If we use $$\pi = \frac{22}{7}$$, then:
$$r^3 = \frac{14553}{32 \times \frac{22}{7}} = \frac{14553}{ \frac{704}{7}} = \frac{14553 \times 7}{704} = \frac{101871}{704}$$
Dividing 101871 by 704 gives:
$$r^3 = 144.703125$$

**step4** Finding the radius of the sphere

Now we need to find the value of $$r$$ by taking the cubic root of $$144.703125$$.
We can check common fractional cubes or convert $$144.703125$$ to a fraction.
$$144.703125 = 144 \frac{703125}{1000000} = 144 \frac{9261}{16384}$$ (simplifying the fraction is complex).
Alternatively, let's consider fractions whose cubes might end in .125. For example, numbers ending in .5 or .25.
Let's try $$r = 5.25$$, which can be written as $$\frac{21}{4}$$.
$$r^3 = \left(\frac{21}{4}\right)^3 = \frac{21^3}{4^3} = \frac{9261}{64}$$
Dividing 9261 by 64 gives:
$$\frac{9261}{64} = 144.703125$$
This matches the value we found for $$r^3$$. Therefore, the radius of the sphere is $$r = 5.25 \mathrm m$$.
To verify our choice of $$\pi = \frac{22}{7}$$ and radius $$r = 5.25$$:
$$V = \frac{4}{3} \times \frac{22}{7} \times (5.25)^3 = \frac{4}{3} \times \frac{22}{7} \times \left(\frac{21}{4}\right)^3$$
$$V = \frac{4}{3} \times \frac{22}{7} \times \frac{9261}{64}$$
We can simplify by canceling common factors:
$$V = \frac{1}{3} \times \frac{22}{7} \times \frac{9261}{16}$$ (since $$4/64 = 1/16$$)
$$V = \frac{22 \times 9261}{3 \times 7 \times 16} = \frac{22 \times 9261}{21 \times 16}$$
$$V = \frac{22 \times (21 \times 441)}{21 \times 16}$$ (since $$9261 \div 21 = 441$$)
$$V = \frac{22 \times 441}{16} = \frac{11 \times 441}{8} = \frac{4851}{8}$$
Converting to decimal: $$\frac{4851}{8} = 606.375 \mathrm m^3$$. This confirms our radius and choice of $$\pi$$.
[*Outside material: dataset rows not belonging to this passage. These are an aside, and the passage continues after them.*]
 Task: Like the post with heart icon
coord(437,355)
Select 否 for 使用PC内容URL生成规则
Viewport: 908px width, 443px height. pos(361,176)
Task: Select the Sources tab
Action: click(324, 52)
**step5** Recalling the formula for the surface area of a sphere

The formula for the surface area ($$A$$) of a sphere with radius ($$r$$) is given by:
$$A = 4\pi r^2$$

**step6** Calculating the surface area of the sphere

Now we substitute the radius $$r = 5.25 \mathrm m$$ and the value of $$\pi = \frac{22}{7}$$ into the surface area formula:
$$A = 4 \times \frac{22}{7} \times (5.25)^2$$
Since $$5.25 = \frac{21}{4}$$, we have:
$$A = 4 \times \frac{22}{7} \times \left(\frac{21}{4}\right)^2$$
$$A = 4 \times \frac{22}{7} \times \frac{21 \times 21}{4 \times 4}$$
$$A = 4 \times \frac{22}{7} \times \frac{441}{16}$$
Now, we simplify the expression:
Cancel the 4 in the numerator with one of the 4s in the denominator (or $$4/16 = 1/4$$):
$$A = \frac{22}{7} \times \frac{441}{4}$$
Cancel the 7 in the denominator with 441 in the numerator ($$441 \div 7 = 63$$):
$$A = 22 \times \frac{63}{4}$$
Multiply 22 by 63:
$$22 \times 63 = 1386$$
Now, divide by 4:
$$A = \frac{1386}{4}$$
$$A = 346.5$$

**step7** Stating the final answer

The surface area of the sphere is $$346.5 \mathrm m^2$$.